**WHAT TO WORK ON:** In the stretch of data from the line that contains "label in Preview" through the line that contains "coord(365,150)", replace "imports" with "exports". Return only those lines, with everything else left as it is.

**DATASET ROWS:**
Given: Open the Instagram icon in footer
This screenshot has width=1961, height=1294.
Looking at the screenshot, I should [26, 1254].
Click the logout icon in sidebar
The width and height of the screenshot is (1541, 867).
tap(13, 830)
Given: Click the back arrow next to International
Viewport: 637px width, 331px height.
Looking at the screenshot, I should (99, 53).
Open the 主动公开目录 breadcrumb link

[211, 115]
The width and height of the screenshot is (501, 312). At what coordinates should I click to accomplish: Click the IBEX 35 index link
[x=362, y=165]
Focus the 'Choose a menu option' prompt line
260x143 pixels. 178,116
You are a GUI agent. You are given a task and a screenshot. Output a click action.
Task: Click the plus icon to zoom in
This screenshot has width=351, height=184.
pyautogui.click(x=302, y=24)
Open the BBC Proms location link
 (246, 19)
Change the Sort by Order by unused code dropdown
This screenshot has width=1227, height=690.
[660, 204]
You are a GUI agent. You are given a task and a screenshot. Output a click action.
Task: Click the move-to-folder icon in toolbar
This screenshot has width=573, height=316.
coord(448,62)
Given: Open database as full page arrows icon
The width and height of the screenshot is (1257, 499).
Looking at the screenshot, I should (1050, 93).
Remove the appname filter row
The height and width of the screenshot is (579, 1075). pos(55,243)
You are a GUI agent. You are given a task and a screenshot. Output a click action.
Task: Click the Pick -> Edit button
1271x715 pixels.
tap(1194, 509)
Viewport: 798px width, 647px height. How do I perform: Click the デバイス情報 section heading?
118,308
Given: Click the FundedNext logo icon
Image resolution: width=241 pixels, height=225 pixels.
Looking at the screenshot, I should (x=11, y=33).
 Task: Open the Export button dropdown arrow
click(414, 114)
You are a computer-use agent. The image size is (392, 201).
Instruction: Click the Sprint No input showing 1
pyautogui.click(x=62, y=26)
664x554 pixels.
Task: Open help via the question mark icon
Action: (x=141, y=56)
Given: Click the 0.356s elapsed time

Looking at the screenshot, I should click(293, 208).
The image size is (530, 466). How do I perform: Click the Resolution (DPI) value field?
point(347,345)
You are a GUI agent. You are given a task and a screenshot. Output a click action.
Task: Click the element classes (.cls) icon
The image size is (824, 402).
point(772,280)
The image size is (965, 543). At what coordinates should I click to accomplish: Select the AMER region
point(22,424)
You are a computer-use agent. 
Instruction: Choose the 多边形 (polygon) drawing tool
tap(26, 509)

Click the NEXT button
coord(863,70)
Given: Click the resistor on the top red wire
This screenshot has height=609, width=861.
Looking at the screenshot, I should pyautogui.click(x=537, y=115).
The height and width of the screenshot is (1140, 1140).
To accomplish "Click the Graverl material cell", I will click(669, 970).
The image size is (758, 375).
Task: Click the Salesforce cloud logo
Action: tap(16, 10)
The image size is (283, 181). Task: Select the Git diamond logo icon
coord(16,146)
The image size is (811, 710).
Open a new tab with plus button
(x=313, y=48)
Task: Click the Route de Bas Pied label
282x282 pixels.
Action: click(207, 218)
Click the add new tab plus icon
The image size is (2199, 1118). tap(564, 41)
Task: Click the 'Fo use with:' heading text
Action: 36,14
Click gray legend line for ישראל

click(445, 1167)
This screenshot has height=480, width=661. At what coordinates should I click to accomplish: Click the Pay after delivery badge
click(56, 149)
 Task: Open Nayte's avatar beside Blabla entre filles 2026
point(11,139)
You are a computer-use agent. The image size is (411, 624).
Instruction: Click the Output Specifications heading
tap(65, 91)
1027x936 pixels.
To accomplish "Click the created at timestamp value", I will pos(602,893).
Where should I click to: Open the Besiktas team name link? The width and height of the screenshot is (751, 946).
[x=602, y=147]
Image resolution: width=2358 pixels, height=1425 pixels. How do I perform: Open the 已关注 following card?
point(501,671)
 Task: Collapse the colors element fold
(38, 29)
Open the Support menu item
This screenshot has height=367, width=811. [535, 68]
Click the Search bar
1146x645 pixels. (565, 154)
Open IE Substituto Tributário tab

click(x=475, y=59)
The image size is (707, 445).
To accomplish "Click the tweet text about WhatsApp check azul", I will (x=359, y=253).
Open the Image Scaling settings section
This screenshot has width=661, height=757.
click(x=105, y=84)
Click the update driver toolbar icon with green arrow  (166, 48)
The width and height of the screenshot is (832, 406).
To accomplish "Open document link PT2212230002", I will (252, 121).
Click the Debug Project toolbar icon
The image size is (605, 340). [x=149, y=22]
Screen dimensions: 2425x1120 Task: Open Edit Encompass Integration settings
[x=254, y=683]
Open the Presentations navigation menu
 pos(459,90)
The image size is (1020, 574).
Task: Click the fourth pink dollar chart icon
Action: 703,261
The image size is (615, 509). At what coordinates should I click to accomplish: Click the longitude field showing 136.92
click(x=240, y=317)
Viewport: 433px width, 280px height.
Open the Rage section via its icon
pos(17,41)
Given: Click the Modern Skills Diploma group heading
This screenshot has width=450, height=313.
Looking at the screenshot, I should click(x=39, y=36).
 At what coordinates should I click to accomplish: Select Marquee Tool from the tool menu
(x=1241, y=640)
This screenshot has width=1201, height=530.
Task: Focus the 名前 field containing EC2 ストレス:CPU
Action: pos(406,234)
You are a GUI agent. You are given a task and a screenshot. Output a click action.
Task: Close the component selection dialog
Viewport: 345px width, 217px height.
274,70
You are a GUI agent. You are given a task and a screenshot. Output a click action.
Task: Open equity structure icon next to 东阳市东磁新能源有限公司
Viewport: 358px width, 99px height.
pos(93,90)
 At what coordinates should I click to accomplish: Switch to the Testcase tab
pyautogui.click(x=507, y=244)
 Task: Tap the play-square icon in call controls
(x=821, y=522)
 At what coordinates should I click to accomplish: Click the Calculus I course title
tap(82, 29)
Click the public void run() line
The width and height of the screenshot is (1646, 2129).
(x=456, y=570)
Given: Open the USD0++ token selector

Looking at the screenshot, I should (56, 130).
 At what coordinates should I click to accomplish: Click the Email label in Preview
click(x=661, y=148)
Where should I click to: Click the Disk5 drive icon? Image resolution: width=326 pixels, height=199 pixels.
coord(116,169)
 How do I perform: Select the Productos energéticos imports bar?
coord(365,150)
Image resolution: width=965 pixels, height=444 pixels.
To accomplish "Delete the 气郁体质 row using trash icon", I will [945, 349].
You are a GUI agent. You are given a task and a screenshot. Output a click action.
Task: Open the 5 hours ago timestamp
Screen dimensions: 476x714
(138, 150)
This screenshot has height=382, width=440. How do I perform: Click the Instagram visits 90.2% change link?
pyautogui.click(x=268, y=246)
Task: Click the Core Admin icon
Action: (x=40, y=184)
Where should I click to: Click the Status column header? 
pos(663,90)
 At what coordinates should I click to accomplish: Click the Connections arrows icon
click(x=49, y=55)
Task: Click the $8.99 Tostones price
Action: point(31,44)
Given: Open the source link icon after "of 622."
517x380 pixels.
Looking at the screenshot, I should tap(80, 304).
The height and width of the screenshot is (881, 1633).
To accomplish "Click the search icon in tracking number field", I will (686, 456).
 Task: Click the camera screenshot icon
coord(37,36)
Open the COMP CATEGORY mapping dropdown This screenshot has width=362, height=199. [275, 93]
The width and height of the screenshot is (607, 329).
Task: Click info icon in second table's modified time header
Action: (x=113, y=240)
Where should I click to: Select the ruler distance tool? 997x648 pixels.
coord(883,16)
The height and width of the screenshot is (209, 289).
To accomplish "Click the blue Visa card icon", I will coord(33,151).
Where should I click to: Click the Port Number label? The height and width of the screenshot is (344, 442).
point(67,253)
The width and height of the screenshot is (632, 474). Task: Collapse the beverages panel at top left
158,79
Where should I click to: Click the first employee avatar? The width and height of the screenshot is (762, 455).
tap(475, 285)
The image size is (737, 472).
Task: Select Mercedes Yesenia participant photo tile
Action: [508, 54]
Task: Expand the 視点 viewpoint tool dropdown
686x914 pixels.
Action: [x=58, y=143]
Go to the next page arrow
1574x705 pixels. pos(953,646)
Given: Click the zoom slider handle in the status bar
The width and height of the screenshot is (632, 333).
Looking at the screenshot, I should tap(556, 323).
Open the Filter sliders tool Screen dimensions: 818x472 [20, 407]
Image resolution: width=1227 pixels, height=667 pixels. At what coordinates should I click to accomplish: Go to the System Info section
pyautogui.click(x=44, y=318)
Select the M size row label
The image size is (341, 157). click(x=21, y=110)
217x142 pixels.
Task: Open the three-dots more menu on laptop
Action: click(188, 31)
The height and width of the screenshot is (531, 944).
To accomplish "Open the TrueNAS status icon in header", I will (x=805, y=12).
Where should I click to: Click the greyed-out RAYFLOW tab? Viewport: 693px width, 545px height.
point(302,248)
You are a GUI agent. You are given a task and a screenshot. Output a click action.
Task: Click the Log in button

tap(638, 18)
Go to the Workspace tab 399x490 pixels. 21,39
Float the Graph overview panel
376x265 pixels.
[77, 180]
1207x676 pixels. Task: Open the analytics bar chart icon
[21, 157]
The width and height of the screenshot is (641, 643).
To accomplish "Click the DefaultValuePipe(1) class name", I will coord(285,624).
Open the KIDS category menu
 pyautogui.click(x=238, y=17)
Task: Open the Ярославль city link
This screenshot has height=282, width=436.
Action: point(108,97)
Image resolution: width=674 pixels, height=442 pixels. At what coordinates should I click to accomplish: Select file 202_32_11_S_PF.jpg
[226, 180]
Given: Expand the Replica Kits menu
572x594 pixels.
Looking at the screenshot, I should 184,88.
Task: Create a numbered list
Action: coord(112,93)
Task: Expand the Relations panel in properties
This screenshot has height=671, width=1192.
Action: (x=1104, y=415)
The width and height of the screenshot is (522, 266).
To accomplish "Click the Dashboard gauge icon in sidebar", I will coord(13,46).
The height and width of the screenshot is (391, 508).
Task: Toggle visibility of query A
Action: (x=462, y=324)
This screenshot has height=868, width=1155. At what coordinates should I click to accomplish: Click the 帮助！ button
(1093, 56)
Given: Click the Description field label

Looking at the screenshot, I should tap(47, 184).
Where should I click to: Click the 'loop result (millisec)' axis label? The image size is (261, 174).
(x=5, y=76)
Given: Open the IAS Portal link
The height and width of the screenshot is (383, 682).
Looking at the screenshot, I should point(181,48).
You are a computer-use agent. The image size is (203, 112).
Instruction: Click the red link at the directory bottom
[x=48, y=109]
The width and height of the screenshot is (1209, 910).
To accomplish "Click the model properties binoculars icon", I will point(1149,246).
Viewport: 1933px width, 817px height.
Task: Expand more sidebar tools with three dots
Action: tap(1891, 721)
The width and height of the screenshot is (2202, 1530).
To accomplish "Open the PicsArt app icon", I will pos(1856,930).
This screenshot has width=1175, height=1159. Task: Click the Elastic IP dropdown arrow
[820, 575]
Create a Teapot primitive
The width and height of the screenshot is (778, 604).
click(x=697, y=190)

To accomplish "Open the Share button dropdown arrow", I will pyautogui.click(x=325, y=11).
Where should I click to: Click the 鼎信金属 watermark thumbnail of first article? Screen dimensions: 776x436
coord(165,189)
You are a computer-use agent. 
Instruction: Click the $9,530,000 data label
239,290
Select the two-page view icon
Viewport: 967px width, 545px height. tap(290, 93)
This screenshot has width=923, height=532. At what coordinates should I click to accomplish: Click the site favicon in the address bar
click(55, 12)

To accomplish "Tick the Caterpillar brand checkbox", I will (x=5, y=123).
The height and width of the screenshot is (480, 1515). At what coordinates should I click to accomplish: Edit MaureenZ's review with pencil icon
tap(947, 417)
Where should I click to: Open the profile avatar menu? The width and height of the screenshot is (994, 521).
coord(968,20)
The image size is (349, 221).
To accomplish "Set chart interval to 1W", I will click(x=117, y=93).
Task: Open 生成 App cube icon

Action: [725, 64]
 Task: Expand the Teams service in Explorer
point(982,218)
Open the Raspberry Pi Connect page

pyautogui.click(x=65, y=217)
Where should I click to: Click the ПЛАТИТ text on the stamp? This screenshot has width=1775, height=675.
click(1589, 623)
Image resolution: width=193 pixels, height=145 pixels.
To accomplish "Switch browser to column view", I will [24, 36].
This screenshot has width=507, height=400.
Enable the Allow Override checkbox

**PROBLEM SOLUTION:**
 At what coordinates should I click to accomplish: Click the Email label in Preview
click(x=661, y=148)
Where should I click to: Click the Disk5 drive icon? Image resolution: width=326 pixels, height=199 pixels.
coord(116,169)
 How do I perform: Select the Productos energéticos exports bar?
coord(365,150)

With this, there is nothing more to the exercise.